Exercise aim:
Return every line of the listing that includes the string "more".
((
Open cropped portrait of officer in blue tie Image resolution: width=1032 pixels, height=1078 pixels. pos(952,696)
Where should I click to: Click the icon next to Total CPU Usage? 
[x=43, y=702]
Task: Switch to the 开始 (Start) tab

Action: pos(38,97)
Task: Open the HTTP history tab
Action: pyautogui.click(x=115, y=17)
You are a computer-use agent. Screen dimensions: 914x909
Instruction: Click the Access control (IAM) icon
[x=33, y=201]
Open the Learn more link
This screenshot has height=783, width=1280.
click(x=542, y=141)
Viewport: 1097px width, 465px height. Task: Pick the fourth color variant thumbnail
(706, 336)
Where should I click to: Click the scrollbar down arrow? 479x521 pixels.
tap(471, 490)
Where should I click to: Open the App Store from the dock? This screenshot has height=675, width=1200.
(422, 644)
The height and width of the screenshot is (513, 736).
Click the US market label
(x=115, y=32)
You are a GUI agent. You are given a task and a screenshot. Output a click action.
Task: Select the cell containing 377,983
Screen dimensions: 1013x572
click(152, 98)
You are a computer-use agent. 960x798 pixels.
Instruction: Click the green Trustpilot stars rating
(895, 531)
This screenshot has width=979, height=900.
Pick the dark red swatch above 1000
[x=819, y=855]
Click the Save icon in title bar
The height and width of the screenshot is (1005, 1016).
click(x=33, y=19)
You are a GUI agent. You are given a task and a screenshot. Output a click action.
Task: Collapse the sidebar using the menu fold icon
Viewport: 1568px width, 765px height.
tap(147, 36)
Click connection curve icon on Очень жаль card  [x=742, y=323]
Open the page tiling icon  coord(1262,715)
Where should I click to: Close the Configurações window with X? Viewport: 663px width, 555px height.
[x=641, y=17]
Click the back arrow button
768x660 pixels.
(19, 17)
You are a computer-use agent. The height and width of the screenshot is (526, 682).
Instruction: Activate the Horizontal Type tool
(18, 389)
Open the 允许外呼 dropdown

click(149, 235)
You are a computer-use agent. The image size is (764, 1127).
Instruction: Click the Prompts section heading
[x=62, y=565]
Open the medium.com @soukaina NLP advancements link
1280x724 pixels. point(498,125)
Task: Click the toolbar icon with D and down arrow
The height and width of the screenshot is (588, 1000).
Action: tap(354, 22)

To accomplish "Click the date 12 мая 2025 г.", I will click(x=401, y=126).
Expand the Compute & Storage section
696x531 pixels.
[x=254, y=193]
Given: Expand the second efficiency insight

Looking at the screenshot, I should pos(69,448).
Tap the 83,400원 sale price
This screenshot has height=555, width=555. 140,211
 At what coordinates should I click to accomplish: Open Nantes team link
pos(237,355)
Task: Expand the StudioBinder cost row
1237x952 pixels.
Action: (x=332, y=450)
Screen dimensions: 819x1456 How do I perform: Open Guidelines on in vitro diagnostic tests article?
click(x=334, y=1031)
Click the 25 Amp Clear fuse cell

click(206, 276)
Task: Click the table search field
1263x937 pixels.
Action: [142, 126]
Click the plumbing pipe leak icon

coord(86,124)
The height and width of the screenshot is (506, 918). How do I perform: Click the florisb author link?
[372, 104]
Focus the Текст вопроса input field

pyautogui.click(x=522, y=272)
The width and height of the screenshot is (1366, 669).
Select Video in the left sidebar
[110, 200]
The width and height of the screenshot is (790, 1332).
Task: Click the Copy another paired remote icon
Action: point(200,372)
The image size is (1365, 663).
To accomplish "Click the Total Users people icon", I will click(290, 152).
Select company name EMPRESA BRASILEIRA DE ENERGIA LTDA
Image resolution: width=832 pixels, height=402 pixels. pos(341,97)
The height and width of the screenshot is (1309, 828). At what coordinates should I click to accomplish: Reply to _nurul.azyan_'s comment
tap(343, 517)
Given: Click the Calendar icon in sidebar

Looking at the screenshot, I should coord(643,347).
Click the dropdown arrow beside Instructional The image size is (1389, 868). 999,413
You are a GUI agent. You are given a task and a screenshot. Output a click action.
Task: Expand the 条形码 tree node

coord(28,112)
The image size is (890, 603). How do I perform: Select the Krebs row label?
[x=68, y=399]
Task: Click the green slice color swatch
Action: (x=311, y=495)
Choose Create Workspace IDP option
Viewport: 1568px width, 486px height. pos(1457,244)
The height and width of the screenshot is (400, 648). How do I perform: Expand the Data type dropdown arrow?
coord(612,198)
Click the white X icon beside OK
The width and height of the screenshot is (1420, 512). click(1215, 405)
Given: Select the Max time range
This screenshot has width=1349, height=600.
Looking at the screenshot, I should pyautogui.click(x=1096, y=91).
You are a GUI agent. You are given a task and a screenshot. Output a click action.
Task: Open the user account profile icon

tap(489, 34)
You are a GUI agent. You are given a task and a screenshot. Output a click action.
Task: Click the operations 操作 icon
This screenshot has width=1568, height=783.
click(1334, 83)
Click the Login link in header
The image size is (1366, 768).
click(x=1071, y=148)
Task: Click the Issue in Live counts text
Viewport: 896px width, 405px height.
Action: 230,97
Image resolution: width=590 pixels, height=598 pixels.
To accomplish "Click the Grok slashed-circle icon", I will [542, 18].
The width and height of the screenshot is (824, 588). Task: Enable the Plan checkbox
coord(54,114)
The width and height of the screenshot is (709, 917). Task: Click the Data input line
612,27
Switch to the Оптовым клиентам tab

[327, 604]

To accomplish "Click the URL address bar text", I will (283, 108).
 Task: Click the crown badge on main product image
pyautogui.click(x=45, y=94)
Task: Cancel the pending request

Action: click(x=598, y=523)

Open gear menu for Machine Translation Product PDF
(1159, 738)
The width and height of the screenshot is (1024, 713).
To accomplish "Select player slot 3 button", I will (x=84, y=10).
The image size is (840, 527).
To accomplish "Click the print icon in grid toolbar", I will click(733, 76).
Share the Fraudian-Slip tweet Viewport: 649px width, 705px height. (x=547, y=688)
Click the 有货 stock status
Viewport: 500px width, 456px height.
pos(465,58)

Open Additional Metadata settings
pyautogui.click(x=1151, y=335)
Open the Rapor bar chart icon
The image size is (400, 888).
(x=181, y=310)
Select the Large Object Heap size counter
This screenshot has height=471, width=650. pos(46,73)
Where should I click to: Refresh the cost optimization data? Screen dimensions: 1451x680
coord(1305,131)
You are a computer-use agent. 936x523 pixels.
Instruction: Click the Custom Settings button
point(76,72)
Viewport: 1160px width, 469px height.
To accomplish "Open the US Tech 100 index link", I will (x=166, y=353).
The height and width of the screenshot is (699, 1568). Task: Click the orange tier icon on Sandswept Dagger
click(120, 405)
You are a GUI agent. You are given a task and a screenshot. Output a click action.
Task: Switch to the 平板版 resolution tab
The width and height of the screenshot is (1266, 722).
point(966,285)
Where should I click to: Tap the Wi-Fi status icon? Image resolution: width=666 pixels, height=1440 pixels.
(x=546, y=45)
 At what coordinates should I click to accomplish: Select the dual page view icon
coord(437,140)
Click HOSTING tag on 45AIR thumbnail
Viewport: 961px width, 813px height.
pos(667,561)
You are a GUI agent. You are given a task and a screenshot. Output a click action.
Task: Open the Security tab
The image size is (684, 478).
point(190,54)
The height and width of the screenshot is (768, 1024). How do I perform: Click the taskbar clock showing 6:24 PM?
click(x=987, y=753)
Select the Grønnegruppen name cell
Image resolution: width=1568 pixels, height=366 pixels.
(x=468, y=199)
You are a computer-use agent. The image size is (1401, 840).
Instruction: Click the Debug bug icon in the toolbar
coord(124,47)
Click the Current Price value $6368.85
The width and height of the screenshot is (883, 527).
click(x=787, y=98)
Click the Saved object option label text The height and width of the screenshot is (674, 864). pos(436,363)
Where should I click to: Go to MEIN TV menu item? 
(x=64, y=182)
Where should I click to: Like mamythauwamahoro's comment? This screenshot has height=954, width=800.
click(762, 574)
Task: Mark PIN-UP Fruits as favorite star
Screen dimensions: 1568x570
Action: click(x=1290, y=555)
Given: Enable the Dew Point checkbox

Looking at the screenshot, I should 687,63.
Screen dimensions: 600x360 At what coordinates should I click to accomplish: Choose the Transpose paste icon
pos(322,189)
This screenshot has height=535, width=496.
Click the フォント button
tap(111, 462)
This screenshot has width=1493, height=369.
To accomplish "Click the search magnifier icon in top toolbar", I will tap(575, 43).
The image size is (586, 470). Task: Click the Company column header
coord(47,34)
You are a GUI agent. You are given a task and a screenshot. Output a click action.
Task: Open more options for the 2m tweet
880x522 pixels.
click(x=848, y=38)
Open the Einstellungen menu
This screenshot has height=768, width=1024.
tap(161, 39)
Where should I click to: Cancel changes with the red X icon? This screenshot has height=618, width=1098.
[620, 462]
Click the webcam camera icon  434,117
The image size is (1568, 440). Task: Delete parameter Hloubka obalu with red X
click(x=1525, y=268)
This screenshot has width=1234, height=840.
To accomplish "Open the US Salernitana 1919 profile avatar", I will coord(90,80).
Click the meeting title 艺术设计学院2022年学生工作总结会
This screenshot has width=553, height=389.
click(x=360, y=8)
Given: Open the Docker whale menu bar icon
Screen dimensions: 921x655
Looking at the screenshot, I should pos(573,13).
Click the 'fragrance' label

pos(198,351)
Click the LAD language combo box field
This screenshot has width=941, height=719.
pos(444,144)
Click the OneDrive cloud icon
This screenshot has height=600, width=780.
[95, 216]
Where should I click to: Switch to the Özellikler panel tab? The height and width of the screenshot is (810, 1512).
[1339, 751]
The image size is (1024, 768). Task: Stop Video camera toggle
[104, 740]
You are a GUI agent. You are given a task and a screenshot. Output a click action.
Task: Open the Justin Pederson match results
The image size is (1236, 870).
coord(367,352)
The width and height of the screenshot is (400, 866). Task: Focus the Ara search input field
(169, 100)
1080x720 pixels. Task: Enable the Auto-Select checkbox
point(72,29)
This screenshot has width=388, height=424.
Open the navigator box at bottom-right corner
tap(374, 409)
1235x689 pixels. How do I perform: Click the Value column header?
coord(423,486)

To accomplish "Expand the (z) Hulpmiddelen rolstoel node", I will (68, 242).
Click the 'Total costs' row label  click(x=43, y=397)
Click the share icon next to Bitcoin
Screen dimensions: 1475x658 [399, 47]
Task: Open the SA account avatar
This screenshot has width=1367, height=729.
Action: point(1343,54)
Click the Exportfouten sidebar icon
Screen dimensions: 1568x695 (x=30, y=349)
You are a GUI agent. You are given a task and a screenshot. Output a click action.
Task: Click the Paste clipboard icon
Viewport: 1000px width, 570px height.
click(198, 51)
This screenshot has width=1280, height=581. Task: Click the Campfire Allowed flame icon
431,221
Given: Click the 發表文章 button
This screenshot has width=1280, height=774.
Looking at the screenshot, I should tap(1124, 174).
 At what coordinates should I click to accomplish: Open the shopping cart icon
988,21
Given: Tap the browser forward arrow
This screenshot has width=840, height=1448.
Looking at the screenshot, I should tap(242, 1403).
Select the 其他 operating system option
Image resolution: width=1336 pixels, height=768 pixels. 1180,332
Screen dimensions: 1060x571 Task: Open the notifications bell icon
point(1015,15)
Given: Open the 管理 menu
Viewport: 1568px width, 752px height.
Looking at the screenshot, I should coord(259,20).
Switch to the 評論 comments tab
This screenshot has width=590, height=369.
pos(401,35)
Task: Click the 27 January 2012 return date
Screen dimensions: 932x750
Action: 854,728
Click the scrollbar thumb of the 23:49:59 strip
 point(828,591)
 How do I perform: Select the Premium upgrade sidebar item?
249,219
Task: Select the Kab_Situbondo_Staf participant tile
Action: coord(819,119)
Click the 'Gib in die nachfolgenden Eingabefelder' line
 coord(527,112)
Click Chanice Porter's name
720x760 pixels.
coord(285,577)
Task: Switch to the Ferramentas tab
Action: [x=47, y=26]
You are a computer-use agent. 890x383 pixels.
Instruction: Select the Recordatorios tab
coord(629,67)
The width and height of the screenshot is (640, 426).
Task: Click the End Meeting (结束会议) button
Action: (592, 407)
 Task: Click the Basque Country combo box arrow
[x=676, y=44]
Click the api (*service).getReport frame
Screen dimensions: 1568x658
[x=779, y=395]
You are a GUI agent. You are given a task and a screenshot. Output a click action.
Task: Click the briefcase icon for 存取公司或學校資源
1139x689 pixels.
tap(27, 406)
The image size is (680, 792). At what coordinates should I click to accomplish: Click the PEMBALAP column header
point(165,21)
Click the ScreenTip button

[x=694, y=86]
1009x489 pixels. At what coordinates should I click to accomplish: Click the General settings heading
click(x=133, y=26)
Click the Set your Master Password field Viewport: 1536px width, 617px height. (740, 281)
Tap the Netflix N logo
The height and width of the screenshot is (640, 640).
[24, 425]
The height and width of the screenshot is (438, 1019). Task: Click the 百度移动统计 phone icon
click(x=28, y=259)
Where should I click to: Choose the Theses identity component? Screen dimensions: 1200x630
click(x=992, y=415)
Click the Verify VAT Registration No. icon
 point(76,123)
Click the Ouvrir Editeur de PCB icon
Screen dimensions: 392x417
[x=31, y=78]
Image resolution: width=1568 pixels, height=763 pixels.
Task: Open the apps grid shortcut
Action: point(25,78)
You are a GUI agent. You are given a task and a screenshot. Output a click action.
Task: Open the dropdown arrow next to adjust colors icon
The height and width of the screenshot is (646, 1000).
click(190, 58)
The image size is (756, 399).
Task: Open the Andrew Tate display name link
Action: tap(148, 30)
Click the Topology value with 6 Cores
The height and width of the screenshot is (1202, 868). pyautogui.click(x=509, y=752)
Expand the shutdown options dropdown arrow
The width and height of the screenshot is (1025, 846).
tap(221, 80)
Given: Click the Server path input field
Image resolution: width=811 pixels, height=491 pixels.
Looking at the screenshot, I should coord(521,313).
))
Answer area:
Open the Learn more link
Task: Open more options for the 2m tweet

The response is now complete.